[SR-12777] SIMD generates bad code for string processing use-cases


   |                  |                 |
   |------------------|-----------------|
   |Previous ID       | SR-12777      |
   |Radar             | rdar://problem/63076883         |
   |Original Reporter | @Lukasa      |
   |Type              | Bug    |


Attachment: [Download](https://user-images.githubusercontent.com/2727770/164963789-20a76f36-472d-408d-8fe0-8f942db46ee7.gz)

      
   <details>
  <summary>Additional Detail from JIRA</summary>

   |                  |                 |
   |------------------|-----------------|
   |Votes             | 1         |
   |Component/s       | Standard Library    |
   |Labels            | Bug, simd        |
   |Assignee          | None      |
   |Priority          | Medium      |

   

   md5: c21b41dce5f7de3c531660d78015bffb

  </details>





**Issue Description:**


I recently investigated using the SIMD types to implement a generic SIMD vectorised string search.
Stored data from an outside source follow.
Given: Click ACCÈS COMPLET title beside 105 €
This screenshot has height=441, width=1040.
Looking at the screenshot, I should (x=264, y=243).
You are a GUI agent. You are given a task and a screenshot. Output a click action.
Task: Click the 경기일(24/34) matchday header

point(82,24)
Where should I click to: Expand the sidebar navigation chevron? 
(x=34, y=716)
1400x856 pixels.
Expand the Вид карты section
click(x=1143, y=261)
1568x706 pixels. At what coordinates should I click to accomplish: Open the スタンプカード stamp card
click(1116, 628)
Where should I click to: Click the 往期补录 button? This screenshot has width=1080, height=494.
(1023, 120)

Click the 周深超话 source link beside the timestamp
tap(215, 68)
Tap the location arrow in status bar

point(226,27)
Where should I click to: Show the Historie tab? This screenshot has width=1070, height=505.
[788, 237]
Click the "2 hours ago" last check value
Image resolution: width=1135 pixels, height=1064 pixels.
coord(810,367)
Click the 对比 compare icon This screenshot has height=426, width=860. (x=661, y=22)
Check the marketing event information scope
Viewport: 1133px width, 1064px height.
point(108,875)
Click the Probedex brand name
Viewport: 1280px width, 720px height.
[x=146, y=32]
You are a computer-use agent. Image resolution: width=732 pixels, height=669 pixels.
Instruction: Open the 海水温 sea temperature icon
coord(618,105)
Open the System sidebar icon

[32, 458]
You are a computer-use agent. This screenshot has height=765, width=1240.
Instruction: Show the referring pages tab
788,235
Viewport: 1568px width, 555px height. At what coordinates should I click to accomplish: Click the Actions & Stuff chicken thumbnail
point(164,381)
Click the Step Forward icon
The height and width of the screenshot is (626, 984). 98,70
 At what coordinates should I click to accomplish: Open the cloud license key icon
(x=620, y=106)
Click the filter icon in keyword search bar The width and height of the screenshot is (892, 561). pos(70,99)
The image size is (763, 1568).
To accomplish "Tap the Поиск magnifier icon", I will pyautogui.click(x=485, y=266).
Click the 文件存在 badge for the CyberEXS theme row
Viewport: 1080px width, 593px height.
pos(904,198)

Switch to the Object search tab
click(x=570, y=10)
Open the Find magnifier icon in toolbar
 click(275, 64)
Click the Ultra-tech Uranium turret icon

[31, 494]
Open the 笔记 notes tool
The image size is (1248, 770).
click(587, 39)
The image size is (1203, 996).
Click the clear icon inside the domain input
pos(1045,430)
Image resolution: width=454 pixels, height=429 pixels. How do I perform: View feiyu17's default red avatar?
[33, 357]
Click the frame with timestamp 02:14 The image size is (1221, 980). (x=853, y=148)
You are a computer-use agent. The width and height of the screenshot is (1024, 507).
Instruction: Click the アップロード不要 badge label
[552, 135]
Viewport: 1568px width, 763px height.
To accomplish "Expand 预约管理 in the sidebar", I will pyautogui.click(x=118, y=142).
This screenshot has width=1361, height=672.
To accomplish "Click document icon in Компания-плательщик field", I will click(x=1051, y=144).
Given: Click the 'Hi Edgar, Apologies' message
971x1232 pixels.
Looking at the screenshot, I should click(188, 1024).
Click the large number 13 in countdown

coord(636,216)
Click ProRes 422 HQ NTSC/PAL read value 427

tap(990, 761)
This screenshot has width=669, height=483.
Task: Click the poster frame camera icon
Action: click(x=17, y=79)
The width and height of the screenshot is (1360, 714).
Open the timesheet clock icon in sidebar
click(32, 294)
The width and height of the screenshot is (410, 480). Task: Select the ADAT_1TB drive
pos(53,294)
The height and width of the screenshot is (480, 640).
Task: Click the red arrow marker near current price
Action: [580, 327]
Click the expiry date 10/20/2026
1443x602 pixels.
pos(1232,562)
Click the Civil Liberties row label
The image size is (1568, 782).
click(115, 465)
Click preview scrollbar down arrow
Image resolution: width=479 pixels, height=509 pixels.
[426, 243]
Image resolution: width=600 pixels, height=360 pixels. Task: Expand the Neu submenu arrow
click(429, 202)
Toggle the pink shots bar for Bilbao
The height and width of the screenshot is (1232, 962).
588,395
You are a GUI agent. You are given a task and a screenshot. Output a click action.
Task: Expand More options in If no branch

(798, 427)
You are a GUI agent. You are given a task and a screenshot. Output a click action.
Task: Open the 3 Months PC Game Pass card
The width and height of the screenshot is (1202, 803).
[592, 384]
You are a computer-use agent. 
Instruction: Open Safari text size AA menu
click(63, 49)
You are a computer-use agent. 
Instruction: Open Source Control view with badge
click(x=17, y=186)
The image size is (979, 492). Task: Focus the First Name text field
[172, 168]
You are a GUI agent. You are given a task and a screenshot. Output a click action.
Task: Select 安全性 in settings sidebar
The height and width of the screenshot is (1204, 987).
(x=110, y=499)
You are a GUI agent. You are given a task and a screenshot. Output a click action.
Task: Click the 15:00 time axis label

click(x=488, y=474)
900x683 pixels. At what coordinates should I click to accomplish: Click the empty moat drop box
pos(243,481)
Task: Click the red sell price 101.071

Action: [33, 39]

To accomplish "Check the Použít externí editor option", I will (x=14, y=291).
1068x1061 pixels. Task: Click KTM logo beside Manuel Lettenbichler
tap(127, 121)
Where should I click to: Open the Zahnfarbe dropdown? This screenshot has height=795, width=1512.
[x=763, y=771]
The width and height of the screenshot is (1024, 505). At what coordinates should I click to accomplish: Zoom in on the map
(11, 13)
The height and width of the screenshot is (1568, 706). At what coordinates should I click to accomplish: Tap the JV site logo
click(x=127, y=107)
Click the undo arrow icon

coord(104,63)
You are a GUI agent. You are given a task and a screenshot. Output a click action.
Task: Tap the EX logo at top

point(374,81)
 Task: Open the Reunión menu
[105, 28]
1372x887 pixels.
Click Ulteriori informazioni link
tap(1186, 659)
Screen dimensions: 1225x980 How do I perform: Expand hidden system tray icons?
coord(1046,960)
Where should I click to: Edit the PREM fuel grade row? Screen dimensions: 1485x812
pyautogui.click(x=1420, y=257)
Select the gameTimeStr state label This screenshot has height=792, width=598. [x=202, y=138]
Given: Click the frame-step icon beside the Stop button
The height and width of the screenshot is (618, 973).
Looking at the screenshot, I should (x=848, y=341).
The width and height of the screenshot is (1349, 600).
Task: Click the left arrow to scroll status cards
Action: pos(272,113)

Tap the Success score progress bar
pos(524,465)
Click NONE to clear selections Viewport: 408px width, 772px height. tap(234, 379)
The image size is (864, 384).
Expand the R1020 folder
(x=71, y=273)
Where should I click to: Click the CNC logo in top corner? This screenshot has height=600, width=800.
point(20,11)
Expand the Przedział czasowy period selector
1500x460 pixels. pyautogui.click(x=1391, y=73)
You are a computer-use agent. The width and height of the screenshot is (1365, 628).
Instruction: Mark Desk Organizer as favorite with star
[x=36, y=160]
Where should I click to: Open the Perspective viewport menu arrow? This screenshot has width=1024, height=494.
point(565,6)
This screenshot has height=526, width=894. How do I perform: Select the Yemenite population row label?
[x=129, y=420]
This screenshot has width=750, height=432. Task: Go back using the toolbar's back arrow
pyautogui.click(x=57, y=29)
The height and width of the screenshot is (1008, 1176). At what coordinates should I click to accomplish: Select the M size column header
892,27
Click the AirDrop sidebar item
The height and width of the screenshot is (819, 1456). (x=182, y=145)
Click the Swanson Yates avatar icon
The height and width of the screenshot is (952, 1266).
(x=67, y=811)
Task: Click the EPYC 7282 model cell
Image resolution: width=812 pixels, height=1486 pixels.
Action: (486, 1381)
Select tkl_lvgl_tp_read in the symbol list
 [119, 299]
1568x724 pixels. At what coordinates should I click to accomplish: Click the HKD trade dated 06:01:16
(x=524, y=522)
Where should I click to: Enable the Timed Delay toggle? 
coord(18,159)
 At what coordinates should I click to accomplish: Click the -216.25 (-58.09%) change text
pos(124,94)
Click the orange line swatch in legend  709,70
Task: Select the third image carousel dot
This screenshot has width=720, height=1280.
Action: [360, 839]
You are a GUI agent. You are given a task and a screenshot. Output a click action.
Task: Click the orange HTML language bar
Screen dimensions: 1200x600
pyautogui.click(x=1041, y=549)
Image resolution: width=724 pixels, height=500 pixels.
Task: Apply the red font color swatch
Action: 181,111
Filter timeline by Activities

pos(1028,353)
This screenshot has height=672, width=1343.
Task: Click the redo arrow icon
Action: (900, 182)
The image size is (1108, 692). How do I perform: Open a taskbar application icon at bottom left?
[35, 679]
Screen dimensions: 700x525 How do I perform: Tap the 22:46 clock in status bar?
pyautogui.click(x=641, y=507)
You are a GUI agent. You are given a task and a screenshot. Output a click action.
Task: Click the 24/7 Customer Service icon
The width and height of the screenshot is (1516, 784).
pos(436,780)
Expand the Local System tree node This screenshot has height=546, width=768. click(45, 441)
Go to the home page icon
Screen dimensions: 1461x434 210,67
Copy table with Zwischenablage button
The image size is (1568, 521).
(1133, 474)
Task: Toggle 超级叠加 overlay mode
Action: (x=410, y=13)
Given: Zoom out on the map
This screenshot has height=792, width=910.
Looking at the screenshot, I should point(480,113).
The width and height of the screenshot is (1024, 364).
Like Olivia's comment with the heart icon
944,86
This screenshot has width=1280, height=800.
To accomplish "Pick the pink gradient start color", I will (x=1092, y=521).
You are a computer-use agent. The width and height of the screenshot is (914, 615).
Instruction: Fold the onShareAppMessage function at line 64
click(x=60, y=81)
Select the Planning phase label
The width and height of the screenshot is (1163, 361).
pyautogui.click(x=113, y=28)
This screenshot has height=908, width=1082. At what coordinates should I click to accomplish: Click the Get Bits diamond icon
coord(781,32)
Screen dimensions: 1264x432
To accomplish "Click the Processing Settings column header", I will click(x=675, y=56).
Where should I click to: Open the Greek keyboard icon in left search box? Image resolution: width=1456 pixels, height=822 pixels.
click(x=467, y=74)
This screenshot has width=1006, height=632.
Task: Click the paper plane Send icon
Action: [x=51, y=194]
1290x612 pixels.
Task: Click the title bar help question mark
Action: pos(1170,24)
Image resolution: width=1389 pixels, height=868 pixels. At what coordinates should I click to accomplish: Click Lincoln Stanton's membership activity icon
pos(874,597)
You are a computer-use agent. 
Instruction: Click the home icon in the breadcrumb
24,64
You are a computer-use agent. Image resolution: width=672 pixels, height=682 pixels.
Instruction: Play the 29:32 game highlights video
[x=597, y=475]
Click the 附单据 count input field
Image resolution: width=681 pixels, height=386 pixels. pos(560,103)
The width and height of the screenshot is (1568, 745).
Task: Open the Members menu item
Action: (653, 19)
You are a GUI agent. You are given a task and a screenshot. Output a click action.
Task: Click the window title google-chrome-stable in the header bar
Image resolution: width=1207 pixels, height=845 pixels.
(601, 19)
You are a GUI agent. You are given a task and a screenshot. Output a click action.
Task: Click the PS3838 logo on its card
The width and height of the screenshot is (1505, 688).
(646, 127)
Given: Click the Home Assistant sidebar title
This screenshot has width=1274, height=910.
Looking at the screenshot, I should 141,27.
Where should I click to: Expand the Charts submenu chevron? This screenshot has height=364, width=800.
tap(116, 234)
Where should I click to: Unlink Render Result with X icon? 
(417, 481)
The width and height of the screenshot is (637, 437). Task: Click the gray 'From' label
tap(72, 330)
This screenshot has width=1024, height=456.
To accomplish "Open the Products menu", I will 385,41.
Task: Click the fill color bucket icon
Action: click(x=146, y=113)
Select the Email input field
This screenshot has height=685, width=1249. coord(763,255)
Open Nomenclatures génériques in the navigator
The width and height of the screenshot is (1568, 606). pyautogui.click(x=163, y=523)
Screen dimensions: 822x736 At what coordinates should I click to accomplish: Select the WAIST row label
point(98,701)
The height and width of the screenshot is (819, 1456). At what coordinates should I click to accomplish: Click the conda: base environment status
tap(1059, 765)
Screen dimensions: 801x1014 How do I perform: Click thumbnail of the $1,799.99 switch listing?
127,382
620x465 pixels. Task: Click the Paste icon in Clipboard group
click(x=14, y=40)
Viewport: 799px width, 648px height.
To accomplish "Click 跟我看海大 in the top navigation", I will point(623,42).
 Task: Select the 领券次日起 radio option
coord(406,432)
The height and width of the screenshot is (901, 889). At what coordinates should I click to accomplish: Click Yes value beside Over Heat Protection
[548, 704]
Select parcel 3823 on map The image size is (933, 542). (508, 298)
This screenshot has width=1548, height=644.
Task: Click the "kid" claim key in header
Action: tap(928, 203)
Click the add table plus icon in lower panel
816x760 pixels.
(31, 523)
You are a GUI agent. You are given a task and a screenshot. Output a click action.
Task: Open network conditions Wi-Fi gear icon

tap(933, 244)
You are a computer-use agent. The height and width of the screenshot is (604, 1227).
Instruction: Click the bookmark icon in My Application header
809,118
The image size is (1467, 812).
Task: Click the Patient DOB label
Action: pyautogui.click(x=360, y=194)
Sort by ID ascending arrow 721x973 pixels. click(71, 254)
To get a feel for how well or poorly the SIMD types were doing I compared them against two other implementations: a pure Swift byte wise string search, and a C implementation directly using the Intel intrinsics. The expectation is that the C implementation is a "best case" and the SIMD one would be judged by how close it could get to that C implementation from the baseline of the byte wise search. This did not attempt to solve the problem in full generality, dealing with alignment etc, as I just wanted to investigate what the order of magnitude of the wins might be.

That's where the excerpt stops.